KnowledgeWatch
.

Looking Forward:
Web Search and Information Mining

A KnowledgeWatch White Paper

Background

Today's rapid business environment allows very little time for knowledge workers to keep aware of new, vital information from their industry or to locate new knowledge and tactics that may help with their jobs.

And yet, never before has there been such easily available information, in digital form, that can help you and your organization maintain competitiveness in the fast changing business world.   You know there's information, news and events happening that you need to be aware of.  And, your enterprise needs to be adaptive to changes in the competitive business world.
Finding a needle in a haystack.

Sadly, the information industry has progressed, with tools that are not a lot better than using a large rake to find needles in a haystack: - all while the haystacks get bigger and more complex to find things.  If you needed to find a needle lost in a haystack, you wouldn't use a rake.   If you could you would use a special magnet that would automatically, quickly and effortlessly attract that needle for you.

Whereas the "needles" in the above metaphor are those key information pieces you need to consistently enhance your job function, or they are the breaking industry news that may better help you and your organization thwart competitors and gain sales.  The KnowledgeWatch mission is to provide you with solutions that help you automatically mine and attract key information to you "from the enormous haystack of information".

At KnowledgWatch we're focused on engineering and delivering service solutions making information easy to absorb and less costly for you and your enterprise to find.

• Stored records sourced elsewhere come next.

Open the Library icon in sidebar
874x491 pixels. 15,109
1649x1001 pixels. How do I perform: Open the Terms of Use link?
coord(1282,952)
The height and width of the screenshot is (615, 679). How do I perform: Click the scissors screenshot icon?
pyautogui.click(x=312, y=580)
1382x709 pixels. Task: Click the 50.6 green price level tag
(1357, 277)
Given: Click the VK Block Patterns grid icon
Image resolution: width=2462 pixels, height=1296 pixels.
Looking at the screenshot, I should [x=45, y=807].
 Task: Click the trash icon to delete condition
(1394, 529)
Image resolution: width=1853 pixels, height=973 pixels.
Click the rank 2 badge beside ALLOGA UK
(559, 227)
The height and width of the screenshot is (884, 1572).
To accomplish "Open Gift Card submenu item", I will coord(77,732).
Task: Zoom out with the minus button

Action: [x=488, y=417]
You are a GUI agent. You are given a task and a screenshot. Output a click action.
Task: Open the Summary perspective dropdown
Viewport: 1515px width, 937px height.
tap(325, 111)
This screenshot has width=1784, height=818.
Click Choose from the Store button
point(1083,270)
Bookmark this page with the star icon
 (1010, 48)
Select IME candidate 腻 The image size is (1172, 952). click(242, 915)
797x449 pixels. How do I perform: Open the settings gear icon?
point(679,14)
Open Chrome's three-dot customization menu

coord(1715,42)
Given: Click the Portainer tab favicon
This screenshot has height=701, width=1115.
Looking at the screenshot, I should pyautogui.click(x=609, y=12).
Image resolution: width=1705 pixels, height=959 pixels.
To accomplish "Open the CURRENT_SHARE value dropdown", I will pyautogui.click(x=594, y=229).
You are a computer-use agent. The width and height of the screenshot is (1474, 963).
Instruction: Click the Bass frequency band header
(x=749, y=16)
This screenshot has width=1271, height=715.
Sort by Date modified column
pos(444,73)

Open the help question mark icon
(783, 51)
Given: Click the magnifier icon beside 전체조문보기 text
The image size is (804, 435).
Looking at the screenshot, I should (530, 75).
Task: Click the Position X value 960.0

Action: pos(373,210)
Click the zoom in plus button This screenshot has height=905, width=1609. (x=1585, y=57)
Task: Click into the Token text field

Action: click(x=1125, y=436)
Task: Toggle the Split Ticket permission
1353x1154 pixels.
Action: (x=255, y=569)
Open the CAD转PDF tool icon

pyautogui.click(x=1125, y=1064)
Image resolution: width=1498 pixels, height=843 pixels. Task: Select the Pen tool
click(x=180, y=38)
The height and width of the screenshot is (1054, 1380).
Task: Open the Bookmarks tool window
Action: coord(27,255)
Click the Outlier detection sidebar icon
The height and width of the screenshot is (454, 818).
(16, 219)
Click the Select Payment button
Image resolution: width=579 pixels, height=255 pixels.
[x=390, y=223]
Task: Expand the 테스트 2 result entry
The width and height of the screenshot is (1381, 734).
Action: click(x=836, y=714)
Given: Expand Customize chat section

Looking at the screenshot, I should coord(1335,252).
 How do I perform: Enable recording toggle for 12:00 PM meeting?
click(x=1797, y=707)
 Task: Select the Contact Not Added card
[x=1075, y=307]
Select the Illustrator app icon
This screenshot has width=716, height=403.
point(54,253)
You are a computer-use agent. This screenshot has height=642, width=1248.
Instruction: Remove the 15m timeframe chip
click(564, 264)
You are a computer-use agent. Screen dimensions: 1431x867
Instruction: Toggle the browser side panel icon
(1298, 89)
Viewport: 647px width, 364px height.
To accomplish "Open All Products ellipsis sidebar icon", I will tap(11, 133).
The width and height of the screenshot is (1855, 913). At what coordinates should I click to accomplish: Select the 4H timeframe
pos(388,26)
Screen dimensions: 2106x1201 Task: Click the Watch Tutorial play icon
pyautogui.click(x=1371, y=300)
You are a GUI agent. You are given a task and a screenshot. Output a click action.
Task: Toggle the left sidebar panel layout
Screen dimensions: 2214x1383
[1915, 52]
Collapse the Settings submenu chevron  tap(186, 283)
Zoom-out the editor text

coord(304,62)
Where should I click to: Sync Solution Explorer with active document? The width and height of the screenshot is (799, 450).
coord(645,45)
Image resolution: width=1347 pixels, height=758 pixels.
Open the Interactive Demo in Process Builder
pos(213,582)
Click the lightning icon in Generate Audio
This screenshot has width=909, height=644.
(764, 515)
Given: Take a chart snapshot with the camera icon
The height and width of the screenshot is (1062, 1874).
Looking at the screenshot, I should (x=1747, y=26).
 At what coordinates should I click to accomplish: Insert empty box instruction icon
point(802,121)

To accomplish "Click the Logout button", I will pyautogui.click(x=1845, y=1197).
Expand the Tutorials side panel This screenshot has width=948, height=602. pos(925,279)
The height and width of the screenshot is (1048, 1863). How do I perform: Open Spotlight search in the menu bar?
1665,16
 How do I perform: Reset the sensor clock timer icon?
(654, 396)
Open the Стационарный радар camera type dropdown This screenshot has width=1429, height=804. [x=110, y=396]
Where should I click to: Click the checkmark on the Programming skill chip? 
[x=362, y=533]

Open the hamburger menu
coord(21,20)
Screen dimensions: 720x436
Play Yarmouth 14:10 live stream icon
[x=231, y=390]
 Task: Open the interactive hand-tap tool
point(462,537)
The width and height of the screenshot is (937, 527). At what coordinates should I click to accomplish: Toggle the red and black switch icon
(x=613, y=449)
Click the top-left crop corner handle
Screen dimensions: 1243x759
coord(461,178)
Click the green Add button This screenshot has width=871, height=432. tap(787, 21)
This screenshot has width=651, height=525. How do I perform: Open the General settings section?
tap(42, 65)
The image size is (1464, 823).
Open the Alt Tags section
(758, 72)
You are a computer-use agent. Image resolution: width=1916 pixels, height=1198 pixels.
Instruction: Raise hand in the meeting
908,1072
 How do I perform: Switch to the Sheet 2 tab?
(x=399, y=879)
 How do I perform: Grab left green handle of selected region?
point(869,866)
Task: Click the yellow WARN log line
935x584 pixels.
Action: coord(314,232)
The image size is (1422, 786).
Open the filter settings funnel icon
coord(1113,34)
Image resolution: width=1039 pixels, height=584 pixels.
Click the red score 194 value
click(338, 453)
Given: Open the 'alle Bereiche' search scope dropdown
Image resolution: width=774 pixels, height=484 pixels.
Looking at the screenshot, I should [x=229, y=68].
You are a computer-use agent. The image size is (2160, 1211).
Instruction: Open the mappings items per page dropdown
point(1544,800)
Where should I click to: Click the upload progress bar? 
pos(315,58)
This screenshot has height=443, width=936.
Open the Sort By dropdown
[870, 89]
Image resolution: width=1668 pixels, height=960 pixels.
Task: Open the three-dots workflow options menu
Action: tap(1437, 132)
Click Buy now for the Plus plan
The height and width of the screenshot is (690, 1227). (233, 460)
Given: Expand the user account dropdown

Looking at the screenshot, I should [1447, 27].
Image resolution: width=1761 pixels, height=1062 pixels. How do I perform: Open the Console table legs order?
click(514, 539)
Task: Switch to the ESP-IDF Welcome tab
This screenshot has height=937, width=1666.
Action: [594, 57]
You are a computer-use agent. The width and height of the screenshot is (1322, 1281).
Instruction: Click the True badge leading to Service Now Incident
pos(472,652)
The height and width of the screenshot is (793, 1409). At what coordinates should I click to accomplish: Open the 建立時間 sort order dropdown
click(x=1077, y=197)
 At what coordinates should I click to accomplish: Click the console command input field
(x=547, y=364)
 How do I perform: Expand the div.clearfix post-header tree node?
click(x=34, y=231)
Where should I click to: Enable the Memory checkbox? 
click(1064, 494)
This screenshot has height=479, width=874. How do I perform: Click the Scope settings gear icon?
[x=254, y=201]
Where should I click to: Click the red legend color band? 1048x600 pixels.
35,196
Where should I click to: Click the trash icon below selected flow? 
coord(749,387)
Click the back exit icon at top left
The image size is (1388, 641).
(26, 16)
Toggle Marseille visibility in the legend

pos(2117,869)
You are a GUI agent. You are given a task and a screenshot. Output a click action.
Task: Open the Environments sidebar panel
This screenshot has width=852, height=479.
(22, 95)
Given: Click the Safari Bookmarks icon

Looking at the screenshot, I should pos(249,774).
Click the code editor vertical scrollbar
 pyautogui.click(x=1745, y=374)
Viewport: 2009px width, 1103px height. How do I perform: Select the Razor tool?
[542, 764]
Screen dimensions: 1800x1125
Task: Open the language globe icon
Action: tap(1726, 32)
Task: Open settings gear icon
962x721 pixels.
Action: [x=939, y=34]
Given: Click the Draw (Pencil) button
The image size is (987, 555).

Public Web Search Engines Serve a Role - A Limited Role

We believe public web search engines serve a role, - but a limited role. Perhaps that role is strongest for individuals surfing the Web for personal use.  There is not as strong a role for public Web search engines for enterprise knowledge workers as once thought.  As alternatives to these monetarily free services come onto the scene, search engines will more likely continue to be used by individual surfers.  However, enterprise knowledge worker use of public search engines will be supplanted by better, more cost effective alternatives.

Web search engines:

Google Yahoo
MSN Search Lycos
AltoVista AOL Search
AllTheWeb Ask.com


Naming just eight reasonably well-known search engines, have taken an important place within the Web's information architecture.   These public search engines offer a very broad view of millions of information points on the Web and offer strong, no-monetary-cost and meaningful application results when a Web user wants to search for random information - like finding a map to a theater, finding a place in the community that sells particular commodities or a student doing a homework assignment.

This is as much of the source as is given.